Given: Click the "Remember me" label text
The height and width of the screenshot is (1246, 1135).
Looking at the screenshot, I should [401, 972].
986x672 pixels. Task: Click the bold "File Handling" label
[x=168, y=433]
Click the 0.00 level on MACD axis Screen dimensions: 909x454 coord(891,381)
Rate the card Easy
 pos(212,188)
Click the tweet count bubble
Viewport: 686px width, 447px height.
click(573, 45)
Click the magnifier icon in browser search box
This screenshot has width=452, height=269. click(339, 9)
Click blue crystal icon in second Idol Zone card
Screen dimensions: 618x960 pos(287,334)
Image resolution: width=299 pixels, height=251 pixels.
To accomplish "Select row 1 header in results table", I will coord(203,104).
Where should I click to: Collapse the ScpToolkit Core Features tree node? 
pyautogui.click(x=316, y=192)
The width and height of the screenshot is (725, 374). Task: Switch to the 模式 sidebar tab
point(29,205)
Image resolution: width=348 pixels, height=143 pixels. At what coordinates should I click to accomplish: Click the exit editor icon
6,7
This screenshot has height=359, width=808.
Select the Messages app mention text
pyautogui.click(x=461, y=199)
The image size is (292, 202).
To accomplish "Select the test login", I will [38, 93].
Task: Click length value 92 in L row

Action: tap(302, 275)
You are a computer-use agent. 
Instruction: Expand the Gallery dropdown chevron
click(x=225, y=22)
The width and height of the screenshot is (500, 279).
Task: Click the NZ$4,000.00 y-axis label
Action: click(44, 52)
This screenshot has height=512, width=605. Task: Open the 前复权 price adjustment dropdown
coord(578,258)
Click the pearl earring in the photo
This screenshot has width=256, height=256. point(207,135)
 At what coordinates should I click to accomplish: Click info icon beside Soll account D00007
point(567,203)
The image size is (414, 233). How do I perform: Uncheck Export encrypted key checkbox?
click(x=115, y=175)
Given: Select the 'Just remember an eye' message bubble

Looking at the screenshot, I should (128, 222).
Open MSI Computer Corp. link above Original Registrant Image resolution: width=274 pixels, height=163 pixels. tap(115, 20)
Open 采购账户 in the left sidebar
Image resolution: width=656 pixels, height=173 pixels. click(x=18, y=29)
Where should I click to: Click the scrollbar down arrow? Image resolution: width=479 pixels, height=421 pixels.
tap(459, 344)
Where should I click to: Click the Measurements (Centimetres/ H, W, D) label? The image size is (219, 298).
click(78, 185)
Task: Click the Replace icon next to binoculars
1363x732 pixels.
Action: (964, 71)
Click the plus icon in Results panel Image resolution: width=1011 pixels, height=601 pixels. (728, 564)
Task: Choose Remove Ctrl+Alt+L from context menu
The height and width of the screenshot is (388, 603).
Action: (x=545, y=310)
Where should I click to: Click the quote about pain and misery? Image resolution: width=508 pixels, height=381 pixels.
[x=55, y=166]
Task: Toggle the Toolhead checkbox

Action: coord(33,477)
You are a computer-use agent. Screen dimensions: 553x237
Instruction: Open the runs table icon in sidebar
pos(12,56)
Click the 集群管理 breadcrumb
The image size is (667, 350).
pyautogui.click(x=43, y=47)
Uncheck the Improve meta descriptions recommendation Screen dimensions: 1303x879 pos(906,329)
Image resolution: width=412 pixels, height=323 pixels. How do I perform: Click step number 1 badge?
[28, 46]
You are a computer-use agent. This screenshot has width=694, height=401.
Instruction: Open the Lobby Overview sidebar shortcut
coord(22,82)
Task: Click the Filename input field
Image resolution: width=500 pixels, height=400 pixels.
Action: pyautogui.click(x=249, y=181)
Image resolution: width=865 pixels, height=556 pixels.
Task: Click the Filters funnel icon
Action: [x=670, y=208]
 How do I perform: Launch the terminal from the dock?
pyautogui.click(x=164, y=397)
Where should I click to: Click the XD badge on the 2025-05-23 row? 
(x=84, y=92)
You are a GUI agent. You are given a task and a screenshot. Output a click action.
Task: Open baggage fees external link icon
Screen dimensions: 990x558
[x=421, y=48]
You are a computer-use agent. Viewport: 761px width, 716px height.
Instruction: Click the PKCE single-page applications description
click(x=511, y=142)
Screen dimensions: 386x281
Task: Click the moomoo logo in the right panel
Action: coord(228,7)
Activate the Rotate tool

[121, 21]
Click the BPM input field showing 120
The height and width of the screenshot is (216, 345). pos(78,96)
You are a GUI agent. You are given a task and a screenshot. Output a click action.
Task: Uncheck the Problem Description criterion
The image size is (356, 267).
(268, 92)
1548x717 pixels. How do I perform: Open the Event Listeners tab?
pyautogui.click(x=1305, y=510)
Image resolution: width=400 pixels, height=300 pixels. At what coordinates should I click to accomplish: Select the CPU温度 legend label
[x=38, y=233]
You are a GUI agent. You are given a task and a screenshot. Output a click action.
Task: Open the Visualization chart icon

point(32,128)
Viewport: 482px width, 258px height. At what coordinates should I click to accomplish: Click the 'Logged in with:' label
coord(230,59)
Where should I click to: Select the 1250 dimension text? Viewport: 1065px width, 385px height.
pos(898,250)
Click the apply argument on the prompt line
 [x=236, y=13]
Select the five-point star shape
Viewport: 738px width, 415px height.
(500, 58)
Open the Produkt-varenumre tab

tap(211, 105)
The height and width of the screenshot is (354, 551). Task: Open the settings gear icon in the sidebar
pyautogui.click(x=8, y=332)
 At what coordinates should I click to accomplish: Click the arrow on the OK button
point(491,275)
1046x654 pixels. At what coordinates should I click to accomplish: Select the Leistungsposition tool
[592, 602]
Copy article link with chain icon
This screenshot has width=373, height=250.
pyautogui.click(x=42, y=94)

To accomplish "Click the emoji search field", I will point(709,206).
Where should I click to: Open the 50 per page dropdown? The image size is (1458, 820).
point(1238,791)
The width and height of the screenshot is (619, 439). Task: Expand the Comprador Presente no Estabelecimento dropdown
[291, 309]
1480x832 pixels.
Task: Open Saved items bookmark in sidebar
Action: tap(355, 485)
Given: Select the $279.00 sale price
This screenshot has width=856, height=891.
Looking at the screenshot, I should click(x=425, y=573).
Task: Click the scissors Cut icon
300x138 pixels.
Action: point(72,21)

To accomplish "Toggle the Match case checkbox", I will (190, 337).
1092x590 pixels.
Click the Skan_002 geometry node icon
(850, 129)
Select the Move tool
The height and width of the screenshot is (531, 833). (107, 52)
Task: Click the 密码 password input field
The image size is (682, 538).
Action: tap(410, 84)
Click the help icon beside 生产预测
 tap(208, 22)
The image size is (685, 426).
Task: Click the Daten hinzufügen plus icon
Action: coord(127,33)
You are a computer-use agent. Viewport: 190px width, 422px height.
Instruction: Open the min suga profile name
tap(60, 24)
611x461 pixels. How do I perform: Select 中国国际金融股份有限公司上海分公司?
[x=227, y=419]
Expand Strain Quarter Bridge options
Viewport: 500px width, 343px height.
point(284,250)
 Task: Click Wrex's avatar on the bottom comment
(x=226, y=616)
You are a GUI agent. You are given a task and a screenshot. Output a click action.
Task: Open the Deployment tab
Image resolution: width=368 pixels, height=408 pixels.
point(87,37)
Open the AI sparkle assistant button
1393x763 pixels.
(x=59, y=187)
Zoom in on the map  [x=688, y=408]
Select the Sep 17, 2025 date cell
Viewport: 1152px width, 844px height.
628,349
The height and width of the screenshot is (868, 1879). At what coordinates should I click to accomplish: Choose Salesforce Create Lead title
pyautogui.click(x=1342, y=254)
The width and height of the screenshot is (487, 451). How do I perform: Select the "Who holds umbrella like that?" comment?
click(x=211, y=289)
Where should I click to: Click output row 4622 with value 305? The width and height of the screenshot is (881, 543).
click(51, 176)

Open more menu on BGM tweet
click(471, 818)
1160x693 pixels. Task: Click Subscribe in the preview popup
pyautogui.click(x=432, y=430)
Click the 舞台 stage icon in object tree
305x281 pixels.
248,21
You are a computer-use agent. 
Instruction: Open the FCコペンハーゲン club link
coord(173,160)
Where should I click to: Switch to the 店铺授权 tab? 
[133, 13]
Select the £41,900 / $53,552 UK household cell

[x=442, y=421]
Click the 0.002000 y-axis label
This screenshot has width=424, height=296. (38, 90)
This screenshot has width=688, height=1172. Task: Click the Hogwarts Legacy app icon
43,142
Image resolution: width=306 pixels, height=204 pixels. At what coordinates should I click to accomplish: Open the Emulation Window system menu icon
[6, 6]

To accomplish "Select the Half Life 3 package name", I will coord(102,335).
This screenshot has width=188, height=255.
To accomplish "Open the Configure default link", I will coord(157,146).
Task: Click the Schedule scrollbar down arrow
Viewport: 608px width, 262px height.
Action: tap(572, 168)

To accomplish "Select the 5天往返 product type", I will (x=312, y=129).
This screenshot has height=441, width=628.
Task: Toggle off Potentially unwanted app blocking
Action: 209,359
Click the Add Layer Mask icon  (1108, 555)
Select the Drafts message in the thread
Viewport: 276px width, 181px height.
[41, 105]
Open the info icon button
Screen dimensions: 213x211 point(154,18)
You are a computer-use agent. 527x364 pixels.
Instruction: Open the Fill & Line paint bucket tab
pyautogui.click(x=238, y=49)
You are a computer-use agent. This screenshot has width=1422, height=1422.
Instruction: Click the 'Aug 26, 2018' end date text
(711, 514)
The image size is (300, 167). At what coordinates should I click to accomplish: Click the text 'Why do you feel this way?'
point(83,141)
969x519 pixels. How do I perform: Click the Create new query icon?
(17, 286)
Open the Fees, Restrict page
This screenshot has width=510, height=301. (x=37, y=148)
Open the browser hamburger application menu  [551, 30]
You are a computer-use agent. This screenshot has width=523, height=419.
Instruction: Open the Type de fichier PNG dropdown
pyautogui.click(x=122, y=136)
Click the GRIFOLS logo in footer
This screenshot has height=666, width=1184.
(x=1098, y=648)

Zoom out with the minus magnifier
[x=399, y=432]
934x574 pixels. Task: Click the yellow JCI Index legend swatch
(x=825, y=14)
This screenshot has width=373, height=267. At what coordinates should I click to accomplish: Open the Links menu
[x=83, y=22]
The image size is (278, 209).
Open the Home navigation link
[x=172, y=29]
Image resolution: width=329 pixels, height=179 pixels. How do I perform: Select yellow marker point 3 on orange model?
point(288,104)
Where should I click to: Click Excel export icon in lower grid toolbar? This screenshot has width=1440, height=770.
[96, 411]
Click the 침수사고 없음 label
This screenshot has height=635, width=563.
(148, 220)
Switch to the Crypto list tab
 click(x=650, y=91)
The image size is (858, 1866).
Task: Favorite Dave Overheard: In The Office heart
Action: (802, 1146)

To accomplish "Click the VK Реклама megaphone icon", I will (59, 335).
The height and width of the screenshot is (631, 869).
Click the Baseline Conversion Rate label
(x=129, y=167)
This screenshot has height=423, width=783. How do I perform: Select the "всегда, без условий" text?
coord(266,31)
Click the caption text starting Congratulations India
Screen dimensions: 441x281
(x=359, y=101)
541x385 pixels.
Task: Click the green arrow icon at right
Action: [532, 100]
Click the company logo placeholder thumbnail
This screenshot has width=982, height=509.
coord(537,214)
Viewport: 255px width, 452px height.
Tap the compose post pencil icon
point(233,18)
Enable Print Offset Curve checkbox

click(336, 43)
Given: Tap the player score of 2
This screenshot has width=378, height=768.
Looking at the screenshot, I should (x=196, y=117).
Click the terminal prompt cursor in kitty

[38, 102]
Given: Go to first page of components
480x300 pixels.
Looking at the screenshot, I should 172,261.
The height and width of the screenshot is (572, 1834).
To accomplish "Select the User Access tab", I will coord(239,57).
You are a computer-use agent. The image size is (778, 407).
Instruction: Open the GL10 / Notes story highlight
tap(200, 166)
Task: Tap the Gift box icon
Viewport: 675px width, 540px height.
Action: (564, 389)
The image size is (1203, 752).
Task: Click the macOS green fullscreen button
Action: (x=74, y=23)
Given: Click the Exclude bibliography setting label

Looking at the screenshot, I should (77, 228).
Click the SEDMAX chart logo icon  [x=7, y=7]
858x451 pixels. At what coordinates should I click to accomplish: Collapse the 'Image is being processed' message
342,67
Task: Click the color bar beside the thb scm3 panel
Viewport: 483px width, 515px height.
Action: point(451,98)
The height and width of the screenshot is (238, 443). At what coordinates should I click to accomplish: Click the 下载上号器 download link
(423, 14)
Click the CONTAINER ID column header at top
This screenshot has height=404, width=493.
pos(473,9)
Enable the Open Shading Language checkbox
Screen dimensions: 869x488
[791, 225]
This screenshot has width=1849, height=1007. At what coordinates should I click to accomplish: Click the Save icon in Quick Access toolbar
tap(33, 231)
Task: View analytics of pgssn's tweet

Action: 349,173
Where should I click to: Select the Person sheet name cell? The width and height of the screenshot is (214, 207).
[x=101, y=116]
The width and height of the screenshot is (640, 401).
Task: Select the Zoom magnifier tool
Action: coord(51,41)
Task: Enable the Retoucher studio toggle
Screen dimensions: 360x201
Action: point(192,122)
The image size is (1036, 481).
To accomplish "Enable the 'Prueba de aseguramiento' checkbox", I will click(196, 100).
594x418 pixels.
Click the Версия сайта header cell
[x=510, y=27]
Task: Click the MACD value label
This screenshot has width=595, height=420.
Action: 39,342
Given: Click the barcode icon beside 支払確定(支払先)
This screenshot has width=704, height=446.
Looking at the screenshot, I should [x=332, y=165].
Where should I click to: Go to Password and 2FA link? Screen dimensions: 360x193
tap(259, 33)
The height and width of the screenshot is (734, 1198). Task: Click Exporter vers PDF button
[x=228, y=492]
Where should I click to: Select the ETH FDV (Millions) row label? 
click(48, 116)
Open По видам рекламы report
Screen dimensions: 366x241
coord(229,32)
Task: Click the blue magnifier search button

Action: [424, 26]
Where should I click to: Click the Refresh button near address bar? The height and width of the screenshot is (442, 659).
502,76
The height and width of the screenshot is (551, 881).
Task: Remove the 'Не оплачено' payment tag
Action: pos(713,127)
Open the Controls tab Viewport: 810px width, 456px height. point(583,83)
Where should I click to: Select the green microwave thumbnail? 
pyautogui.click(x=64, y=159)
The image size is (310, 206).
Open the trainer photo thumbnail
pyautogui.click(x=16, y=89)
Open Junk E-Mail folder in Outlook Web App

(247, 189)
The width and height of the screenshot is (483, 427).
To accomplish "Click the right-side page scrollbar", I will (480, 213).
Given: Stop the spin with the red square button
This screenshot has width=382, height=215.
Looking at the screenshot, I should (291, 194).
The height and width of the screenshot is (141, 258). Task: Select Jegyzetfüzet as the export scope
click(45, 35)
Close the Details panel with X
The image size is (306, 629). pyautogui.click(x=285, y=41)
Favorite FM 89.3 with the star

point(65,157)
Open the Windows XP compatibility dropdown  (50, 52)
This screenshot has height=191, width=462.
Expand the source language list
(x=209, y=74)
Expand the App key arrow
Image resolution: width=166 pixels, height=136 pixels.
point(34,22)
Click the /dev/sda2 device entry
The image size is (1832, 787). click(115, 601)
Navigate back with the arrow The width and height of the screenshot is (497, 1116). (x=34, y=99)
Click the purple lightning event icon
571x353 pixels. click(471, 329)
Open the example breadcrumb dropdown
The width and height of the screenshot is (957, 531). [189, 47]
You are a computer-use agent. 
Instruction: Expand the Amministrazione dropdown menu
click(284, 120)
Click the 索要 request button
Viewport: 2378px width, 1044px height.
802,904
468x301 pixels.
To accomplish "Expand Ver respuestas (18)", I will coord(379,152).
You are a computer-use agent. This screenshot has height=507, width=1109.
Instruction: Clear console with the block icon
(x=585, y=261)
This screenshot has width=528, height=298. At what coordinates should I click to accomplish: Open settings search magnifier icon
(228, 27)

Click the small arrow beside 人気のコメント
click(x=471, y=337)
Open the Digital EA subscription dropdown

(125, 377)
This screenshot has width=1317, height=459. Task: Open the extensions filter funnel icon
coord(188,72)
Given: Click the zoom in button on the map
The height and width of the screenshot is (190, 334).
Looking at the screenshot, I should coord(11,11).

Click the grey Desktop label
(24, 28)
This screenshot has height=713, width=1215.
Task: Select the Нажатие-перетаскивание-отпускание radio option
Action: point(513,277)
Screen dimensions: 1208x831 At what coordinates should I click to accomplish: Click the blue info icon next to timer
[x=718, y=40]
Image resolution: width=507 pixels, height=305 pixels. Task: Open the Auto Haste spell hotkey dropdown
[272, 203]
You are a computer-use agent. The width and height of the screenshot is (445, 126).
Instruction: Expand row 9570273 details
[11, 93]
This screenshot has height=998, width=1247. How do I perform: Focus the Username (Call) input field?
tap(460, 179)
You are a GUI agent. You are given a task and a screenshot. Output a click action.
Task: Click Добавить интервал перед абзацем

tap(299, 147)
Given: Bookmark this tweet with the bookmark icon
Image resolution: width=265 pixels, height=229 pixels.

### Problem requirements:
Each line of the records, from the opening one through the line holding "Click the 0.00 level", should be restated word for word, with nothing else in the answer.

### Response to the task:
Given: Click the "Remember me" label text
The height and width of the screenshot is (1246, 1135).
Looking at the screenshot, I should [401, 972].
986x672 pixels. Task: Click the bold "File Handling" label
[x=168, y=433]
Click the 0.00 level on MACD axis Screen dimensions: 909x454 coord(891,381)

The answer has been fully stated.